Reedie, the chairman of the British Olympic Association, was never one of the doubters, though he admits some initial concern. "But I have been impressed with the progress that has been made since the last inspection visit six months ago. Then I literally saw three holes in the ground where the Olympic village was supposed to be but now the construction is well under way and it could even be completed ahead of schedule. You always get a much better feeling when you see concrete being poured.''

And it is, copiously. Round the clock shifts of workers have been deployed to guarantee that the digging, the excavating and the building will be completed on time to ensure that Greece's modern Games will be as memorable as the ancient ones. It may have seemed that a one-woman show has brought this about but there is at least one man who shares her dedication, dreams and much of her charisma.
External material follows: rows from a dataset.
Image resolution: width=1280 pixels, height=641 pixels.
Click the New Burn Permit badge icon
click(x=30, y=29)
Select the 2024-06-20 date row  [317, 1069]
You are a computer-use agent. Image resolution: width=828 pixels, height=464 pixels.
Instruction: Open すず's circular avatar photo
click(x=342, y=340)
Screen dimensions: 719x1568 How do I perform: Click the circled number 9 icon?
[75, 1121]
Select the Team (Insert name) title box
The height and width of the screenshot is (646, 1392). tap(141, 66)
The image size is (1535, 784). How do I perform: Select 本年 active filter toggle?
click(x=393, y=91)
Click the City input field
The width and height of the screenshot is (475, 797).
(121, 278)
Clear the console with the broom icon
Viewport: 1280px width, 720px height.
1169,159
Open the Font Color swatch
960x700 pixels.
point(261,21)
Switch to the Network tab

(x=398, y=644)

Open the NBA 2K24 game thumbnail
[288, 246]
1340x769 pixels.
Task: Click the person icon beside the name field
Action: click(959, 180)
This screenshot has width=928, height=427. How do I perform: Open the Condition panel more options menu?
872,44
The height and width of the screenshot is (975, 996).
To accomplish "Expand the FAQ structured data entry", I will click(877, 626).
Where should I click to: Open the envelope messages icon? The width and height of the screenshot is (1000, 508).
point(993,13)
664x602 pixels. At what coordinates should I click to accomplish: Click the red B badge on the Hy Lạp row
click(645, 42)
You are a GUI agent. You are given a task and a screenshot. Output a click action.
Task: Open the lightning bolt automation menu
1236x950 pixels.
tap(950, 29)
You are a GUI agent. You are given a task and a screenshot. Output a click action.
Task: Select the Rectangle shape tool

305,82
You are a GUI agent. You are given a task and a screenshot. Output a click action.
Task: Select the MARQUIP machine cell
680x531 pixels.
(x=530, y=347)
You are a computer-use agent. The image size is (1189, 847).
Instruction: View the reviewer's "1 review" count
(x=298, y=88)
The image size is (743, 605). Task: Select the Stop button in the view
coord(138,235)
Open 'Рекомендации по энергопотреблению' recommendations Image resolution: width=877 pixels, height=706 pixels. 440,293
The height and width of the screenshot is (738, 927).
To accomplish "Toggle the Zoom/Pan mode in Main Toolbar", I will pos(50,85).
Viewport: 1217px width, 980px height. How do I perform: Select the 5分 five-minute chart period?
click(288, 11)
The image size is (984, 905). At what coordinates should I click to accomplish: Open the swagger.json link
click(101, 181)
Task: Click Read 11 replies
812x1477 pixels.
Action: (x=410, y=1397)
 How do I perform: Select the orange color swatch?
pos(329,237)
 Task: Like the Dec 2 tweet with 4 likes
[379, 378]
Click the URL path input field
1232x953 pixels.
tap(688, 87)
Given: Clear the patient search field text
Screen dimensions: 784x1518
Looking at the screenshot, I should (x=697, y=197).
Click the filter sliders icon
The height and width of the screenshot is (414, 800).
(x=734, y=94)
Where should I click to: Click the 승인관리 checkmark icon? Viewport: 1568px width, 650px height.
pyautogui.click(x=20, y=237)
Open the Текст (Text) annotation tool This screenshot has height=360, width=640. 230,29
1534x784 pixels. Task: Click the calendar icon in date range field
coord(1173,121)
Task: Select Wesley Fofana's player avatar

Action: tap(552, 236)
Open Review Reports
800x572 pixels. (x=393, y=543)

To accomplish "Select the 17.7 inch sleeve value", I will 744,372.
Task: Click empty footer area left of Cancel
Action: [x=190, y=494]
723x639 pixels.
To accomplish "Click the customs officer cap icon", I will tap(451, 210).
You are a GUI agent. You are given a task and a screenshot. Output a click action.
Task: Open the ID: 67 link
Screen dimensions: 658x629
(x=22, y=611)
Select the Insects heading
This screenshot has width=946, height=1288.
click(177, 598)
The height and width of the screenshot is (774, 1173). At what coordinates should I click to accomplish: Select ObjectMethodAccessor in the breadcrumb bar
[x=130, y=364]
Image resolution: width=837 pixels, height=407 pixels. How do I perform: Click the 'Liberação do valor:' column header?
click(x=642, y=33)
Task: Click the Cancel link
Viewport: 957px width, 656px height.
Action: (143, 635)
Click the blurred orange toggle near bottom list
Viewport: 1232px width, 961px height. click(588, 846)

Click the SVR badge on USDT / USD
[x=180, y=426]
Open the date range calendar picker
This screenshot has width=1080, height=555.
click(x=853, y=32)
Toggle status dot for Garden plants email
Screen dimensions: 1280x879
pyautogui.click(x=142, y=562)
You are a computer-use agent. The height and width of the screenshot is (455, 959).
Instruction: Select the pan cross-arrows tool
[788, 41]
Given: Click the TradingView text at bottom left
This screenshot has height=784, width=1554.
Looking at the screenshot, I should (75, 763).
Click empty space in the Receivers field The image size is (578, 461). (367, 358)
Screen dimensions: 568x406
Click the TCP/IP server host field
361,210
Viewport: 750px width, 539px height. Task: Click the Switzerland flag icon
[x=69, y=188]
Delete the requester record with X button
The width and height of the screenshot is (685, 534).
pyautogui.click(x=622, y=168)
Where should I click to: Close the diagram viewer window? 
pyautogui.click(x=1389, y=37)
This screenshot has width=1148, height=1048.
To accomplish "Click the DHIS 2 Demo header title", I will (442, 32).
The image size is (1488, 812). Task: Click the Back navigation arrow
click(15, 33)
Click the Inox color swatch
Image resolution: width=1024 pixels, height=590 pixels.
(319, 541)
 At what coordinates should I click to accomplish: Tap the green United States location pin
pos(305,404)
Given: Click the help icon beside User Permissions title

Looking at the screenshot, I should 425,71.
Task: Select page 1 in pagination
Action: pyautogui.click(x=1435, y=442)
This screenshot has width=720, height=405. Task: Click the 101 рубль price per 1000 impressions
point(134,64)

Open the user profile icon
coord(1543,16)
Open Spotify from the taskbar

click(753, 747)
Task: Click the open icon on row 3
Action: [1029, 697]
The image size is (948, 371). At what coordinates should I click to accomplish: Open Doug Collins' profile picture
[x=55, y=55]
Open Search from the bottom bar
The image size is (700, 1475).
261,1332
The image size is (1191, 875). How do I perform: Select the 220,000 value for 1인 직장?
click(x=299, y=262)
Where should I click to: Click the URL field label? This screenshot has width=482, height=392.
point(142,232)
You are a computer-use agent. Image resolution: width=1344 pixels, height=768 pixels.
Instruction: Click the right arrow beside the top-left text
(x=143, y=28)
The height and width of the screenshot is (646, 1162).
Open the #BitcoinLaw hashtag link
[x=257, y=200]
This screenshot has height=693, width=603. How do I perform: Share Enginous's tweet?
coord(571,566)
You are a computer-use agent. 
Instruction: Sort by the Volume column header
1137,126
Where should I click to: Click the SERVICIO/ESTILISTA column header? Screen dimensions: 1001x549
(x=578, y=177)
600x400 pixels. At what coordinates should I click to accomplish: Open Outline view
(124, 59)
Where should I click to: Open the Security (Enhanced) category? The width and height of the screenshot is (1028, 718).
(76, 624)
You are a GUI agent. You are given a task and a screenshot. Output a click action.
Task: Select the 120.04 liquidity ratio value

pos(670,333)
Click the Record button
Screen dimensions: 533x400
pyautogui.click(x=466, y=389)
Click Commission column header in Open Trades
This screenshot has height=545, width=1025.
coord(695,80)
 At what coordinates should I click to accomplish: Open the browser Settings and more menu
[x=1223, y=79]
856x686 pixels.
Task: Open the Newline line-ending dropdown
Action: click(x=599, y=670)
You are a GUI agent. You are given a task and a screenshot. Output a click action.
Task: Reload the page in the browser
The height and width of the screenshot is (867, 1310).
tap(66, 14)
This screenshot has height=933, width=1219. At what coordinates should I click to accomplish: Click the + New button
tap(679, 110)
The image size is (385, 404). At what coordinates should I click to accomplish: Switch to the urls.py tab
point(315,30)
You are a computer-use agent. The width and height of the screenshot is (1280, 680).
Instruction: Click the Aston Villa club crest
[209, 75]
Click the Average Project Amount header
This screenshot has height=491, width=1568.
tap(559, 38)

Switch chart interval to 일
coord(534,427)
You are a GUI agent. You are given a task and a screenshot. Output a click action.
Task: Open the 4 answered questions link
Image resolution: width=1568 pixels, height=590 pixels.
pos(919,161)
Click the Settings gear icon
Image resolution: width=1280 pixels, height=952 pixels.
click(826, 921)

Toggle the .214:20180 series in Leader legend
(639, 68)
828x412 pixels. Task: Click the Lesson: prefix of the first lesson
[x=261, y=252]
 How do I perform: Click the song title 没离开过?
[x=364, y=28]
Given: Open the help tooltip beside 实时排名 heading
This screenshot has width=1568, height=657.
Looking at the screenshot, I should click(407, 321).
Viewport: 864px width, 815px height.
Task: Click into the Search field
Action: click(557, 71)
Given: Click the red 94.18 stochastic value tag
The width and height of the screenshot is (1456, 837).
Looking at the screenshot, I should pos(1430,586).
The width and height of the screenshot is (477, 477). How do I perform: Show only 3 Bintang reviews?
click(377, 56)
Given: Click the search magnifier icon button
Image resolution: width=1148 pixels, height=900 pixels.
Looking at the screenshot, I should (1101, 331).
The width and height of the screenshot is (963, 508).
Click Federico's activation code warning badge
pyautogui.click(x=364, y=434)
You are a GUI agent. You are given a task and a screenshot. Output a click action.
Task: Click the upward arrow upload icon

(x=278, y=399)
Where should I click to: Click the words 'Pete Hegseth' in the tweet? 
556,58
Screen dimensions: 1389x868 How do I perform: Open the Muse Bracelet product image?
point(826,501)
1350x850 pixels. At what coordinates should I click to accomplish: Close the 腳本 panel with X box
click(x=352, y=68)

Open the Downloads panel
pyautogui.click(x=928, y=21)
As Vice-Minister of Communications, Telemachos Hytiris, 56, has the responsibility of processing the Games message to the Government and the world. Not only is he a politician but a poet of some renown who for years was a political exile in Florence when the colonels were in power, and is now married to one of the nation's most popular folk singers. He also plays cricket for Corfu, the island of his birth.

"These games are extremely important for Greece,'' he said. "It is an opportunity to upgrade the country, to establish ourselves as part of Euroland. It is an opportunity to give the Olympics a specifically Hellenic hue, and to return to the old values of the Games, concentrating on a festival of friendship rather than celebration of excesses.'' Fine words from one famed for what he's termed his "existentialist'' poetry. But there is realism, too. "There will be worries and criticisms right up to the last minute, as there were in Sydney.

"We understand the ongoing concern of Mr Oswald and the IOC. We have a positive report now but I am sure he fears that because of our Mediterranean temperament we will ease up. This will not happen. Out programme will be ready and the Games will be good.''

The powerhouse agrees with the poet. "There will be no complacency,'' Angelopoulos assures us. "I am relieved that the report is favourable but that relief has lasted only about half an hour. We must stay constantly on our toes. Things could still go wrong and we must have contingency plans for everything.

''They say it never rains in Athens in August, but who knows maybe it will.'' Not on her parade. It wouldn't dare.